[Item-finding records]
=====

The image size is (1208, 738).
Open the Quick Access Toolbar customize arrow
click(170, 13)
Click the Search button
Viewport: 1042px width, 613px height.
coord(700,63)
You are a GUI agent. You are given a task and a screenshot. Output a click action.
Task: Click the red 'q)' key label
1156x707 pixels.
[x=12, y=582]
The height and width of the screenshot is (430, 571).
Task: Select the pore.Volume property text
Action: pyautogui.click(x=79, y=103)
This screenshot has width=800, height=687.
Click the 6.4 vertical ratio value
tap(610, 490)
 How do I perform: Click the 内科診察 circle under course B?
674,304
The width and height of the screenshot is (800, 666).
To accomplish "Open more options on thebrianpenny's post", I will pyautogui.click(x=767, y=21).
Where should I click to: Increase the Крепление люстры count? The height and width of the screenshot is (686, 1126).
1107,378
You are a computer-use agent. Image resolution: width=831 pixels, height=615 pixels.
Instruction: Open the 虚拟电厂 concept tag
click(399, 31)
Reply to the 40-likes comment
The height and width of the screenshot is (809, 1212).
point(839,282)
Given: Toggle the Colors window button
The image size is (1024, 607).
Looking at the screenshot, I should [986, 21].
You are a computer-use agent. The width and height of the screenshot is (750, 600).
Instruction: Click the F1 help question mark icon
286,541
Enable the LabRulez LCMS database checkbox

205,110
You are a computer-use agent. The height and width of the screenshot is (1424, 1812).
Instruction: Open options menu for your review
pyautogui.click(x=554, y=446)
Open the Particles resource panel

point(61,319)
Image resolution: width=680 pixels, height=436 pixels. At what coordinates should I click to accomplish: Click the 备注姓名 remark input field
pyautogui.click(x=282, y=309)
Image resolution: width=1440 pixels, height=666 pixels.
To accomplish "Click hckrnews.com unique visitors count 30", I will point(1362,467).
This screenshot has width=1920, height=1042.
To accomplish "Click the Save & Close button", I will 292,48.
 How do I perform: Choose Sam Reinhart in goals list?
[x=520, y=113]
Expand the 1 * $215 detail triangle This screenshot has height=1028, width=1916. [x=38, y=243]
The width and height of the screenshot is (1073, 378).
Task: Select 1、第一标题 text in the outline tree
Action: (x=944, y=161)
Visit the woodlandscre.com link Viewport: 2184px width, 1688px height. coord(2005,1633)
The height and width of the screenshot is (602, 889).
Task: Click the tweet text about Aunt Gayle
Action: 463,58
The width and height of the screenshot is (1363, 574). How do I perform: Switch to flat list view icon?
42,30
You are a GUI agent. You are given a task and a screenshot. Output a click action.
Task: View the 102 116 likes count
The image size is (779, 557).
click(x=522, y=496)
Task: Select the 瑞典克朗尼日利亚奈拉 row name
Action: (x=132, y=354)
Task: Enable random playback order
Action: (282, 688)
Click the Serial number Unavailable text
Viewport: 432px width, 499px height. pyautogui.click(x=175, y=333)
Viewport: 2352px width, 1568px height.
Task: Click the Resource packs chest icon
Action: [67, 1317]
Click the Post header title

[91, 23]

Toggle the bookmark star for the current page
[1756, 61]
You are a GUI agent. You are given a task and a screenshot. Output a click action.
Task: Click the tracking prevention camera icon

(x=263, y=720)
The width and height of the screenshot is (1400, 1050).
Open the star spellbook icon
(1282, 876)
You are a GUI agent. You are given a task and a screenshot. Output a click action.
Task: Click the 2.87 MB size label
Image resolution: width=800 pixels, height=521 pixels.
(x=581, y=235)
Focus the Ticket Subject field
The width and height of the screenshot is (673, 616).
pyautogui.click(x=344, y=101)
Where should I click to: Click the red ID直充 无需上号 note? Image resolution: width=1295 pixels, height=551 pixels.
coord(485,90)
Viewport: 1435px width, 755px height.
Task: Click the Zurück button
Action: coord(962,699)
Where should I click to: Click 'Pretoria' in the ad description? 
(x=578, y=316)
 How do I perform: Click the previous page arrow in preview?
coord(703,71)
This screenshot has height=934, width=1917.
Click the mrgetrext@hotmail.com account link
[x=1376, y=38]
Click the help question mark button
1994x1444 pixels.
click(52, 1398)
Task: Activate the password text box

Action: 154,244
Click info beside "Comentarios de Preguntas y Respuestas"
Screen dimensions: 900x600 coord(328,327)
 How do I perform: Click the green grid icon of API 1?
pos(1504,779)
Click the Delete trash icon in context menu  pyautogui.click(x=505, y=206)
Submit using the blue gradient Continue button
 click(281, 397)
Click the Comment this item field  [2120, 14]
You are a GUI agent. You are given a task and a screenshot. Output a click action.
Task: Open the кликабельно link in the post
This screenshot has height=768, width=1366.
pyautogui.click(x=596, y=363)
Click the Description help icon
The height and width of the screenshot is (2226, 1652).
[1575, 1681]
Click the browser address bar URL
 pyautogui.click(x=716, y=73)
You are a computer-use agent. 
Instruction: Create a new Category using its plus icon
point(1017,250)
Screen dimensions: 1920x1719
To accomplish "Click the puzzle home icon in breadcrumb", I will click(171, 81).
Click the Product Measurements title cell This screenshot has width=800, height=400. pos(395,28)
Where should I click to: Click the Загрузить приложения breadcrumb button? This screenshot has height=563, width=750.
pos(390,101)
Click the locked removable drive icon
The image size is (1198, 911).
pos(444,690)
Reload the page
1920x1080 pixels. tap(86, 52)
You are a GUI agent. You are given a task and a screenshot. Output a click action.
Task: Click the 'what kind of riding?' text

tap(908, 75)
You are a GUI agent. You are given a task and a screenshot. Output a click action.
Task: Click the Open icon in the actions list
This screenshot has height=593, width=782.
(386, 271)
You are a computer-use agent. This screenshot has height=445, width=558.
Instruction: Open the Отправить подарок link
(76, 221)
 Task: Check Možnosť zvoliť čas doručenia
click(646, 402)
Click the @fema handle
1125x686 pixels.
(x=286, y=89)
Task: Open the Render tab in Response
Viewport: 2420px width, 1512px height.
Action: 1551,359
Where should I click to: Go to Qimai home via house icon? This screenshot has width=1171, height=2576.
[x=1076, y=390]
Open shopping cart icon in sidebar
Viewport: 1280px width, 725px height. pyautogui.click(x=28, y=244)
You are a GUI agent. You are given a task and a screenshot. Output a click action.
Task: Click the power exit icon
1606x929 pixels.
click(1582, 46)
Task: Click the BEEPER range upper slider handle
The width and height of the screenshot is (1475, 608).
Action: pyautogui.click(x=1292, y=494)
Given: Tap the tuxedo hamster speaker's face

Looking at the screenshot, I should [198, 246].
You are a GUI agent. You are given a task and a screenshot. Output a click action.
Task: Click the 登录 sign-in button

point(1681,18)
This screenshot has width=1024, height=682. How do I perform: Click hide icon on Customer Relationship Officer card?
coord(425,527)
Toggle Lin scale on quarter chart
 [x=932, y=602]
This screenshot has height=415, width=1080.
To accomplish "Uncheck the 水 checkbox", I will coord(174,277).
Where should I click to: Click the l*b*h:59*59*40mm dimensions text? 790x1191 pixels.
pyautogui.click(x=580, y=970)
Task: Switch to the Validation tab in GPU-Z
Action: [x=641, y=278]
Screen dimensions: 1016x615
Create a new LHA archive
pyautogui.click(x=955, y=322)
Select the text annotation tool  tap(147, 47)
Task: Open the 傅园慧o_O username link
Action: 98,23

=====

STATED TASK.
Output the part of the records from the start through the line containing "coord(700,63)" as a Markdown table with two columns, Row and Line. Give each line its own numbered row and leave out any blank lines.

RESULT OF THIS EXERCISE.
| Row | Line |
|---|---|
| 1 | The image size is (1208, 738). |
| 2 | Open the Quick Access Toolbar customize arrow |
| 3 | click(170, 13) |
| 4 | Click the Search button |
| 5 | Viewport: 1042px width, 613px height. |
| 6 | coord(700,63) |